SPIEGEL ONLINE: Aber schnell wachsende Schwellenländer wie China, Brasilien, Indien erhalten bislang die meisten Klimaschutzgelder im Rahmen des "Clean Development Mechanism" (CDM), mit dem CO2-Einsparungen und Umweltprojekte finanziell belohnt werden.
Hedegaard: Die EU will das System ändern. Ab 2013 sollen die projektbezogenen Mittel im Rahmen des CDM nur noch den ärmsten Ländern, vor allem afrikanischen Staaten, zur Verfügung stehen.
SPIEGEL ONLINE: EU-Staaten und andere wohlhabende Nationen mit Ausnahme der USA haben sich im Vertrag von Kyoto verpflichtet, ihren CO2-Ausstoß zu senken. 2012 läuft das Abkommen aus. Wie wollen sie die größten Treibhausgas-Verursacher - China, die USA und Russland - und andere Länder mit schnell wachsenden Ökonomien zum Mitmachen bewegen?
Hedegaard: Auch in den USA und China gibt es Fortschritte beim Klimaschutz: In den USA haben Hunderte Städte Pläne zum Einsparen von CO2. Kalifornien startet sogar mit einem Emissionshandel.
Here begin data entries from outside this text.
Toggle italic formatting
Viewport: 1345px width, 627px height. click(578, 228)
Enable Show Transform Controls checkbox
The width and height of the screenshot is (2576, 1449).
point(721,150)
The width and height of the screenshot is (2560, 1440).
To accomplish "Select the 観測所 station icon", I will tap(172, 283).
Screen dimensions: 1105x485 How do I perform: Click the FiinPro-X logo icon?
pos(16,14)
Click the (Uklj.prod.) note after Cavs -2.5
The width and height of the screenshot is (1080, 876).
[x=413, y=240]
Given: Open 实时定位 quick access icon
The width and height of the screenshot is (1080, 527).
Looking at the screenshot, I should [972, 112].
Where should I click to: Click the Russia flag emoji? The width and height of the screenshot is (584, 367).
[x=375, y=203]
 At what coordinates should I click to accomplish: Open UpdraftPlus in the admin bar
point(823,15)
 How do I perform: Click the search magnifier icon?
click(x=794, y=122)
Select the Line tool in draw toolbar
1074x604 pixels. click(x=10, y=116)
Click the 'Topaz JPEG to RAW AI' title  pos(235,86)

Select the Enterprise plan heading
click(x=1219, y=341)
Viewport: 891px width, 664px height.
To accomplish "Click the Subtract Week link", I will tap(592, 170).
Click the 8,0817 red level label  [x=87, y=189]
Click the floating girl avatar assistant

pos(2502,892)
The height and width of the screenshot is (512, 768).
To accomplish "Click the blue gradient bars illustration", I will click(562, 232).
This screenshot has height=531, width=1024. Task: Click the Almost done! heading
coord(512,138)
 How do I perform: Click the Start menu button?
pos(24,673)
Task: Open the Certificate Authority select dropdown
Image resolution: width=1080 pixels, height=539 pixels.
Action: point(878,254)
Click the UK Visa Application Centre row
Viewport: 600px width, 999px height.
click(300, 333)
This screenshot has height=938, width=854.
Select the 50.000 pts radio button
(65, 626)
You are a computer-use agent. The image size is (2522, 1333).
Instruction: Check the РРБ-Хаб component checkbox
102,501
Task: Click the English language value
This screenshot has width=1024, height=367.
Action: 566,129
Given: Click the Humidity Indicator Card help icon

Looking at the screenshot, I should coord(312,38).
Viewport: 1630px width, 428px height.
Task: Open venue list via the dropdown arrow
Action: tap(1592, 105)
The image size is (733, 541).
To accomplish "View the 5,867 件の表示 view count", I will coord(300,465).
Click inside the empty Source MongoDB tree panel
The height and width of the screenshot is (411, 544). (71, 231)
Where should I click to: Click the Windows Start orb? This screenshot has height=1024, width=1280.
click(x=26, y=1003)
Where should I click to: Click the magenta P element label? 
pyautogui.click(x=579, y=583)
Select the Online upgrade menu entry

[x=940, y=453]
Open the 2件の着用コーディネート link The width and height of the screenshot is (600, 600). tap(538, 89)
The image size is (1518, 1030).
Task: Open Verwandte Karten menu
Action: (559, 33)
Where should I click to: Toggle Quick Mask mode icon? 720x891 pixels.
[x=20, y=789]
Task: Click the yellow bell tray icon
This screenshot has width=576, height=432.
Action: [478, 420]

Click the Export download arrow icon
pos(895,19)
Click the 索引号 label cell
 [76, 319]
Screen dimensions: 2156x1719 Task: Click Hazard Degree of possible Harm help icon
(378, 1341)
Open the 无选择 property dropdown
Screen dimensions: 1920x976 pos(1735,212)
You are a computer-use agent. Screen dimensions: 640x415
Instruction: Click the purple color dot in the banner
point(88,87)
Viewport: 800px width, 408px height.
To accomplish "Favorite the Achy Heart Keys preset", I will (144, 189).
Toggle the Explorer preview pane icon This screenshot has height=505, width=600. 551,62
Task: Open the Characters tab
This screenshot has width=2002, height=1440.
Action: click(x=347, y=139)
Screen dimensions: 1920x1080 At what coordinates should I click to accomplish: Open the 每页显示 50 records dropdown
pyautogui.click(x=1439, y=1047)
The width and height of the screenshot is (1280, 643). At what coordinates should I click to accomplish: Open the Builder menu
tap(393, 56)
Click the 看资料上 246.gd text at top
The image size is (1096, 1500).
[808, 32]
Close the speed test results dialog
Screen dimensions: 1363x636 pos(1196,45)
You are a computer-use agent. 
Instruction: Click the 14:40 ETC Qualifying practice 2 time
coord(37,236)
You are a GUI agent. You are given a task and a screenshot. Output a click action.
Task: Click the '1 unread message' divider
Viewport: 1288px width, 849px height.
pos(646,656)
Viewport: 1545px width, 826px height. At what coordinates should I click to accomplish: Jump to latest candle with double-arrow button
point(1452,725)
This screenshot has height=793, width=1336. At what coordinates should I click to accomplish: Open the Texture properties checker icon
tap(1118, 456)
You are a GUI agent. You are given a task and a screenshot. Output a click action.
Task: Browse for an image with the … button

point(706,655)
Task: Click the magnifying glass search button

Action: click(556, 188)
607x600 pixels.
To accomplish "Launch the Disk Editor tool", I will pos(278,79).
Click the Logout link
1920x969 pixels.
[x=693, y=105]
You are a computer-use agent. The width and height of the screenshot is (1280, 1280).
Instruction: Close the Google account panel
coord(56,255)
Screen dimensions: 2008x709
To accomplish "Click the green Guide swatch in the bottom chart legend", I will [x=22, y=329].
Auch mehrere Provinzen in China beginnen entsprechende Pilotprojekte.
SPIEGEL ONLINE: Das soll reichen für einen Umschwung in Durban?
Hedegaard: Neue Impulse erwarte ich auch von den Entwicklungsländern. Sie haben erkannt, dass sie vom Klimawandel am meisten bedroht sind und machen jetzt Druck. Diesen Schwung wollen wir in Durban nutzen. Die EU will versuchen, zu vermitteln, um die USA und China ins Boot zu holen.
SPIEGEL ONLINE: Konkret, was ist das Ziel der EU in Durban?
Hedegaard: Die EU will einen Fahrplan, eine sogenannte Road Map, die alle Staaten bis 2015 zu Klimaschutzmaßnahmen verpflichtet.
SPIEGEL ONLINE: Road Maps sind ja gut bekannt auf Uno-Klimakonferenzen, sie hatten bislang kaum Folgen.
Hedegaard: Ohne bindende Verpflichtungen einer Road Map wird es kein Kyoto-Folgeabkommen geben. In Durban müssen wir die wichtigsten Staaten dazu bringen, zuzustimmen. Die Staaten würden dadurch bis 2015 Zeit erhalten ein CO2-Monitoring einzuführen, um ihren Treibhausgasausstoß zu regeln.
SPIEGEL ONLINE: Warum sollte das auf einmal klappen, wo doch die meisten Staaten die Kyoto-Vorgaben nicht einhalten?
Hedegaard: Dieses Mal sollen alle Länder mitmachen, auch Entwicklungsländer und die aufstrebenden Schwellenländer. Ich denke, dass die meisten Länder einem solch breit angelegten Ansatz folgen könnten. Ziel sollte sein, dass mit der Road Map 80 bis 85 Prozent der vom Menschen verursachten Treibhausgas-Emissionen abgedeckt sind. Das Problem ist ja, dass bislang etwa zwei Drittel der anthropogenen CO2-Emissionen nicht Teil des Kyoto-Protokolls sind.
SPIEGEL ONLINE: Es ist doch mehr als unwahrscheinlich, dass die USA einer Road Map mit bindenden Verpflichtungen zustimmen würden.
Hedegaard: Die USA signalisieren, sie würden mitmachen, sofern China dabei ist. Bislang gibt es in dieser Sache aber tatsächlich wenig Zeichen des Fortschritts aus den USA.
SPIEGEL ONLINE: Den Durchbruch erwarten Sie also nun 2015, auf der 21. Uno-Klimakonferenz?
Hedegaard: 2015 sollten alle Diskussionen erledigt, Details der Abkommen geregelt und ein Welt-Klimavertrag unterzeichnet sein. Es wird dann aber ja auch noch Jahre dauern, bis die Vereinbarungen zur CO2-Verringerung umgesetzt werden.
SPIEGEL ONLINE: Mit welchem Gefühlt reisen Sie zu den Verhandlungen nach Durban?
Hedegaard: Ich bin besorgt, dass wir die Umwelt ruinieren.